A valorização ocorreu após uma série de ataques envolvendo Irã e Israel. Em resposta a uma ofensiva israelense contra o campo de gás South Pars, o maior do mundo, o Irã lançou ataques contra instalações energéticas em países como Catar, Arábia Saudita, Emirados Árabes Unidos e Kuwait.
Além do petróleo, o gás natural também foi fortemente impactado. Na Europa, os contratos chegaram a subir até 35%, refletindo o temor de interrupções no fornecimento global de energia.

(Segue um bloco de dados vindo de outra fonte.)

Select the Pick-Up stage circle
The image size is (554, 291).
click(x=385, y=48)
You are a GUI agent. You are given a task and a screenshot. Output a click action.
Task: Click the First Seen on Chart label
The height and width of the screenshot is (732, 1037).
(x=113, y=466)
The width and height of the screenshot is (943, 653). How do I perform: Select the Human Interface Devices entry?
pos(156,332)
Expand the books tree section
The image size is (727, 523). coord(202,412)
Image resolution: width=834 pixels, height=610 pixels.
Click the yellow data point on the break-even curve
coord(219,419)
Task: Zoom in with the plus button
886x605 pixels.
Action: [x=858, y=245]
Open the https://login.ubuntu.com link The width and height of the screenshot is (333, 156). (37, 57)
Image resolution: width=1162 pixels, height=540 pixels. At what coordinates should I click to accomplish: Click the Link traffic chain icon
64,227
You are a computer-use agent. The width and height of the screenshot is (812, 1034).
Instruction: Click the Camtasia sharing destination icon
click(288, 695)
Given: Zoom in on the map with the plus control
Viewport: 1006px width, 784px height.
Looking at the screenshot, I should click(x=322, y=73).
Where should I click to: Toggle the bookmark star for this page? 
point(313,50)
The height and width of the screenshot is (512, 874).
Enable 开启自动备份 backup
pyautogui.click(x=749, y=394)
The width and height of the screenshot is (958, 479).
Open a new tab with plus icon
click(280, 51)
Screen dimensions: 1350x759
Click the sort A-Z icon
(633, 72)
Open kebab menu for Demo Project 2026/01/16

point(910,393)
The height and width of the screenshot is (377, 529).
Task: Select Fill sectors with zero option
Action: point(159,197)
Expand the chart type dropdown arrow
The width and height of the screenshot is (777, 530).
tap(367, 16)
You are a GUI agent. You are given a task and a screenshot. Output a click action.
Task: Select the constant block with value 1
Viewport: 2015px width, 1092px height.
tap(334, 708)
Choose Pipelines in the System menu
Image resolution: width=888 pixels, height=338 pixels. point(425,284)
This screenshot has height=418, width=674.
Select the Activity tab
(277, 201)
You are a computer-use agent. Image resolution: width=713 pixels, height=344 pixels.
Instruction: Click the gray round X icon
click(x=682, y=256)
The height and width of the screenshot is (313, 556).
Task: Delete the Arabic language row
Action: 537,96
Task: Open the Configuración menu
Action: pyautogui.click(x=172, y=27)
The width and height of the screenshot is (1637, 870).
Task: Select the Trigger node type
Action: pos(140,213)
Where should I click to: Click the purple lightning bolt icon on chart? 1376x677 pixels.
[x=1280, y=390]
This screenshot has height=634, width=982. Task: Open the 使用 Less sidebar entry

Os danos à infraestrutura são considerados significativos. No Catar, a região industrial de Ras Laffan, responsável por grande parte do processamento de gás natural liquefeito, sofreu impactos relevantes, aumentando ainda mais a preocupação do mercado.
A tensão também afetou os mercados financeiros globais. Bolsas nos Estados Unidos, Europa e Ásia registraram queda, diante da incerteza econômica e do risco de agravamento do conflito.
Especialistas alertam que a continuidade dos ataques pode provocar uma interrupção prolongada no fornecimento de petróleo, o que tende a manter os preços elevados e ampliar os impactos na economia mundial.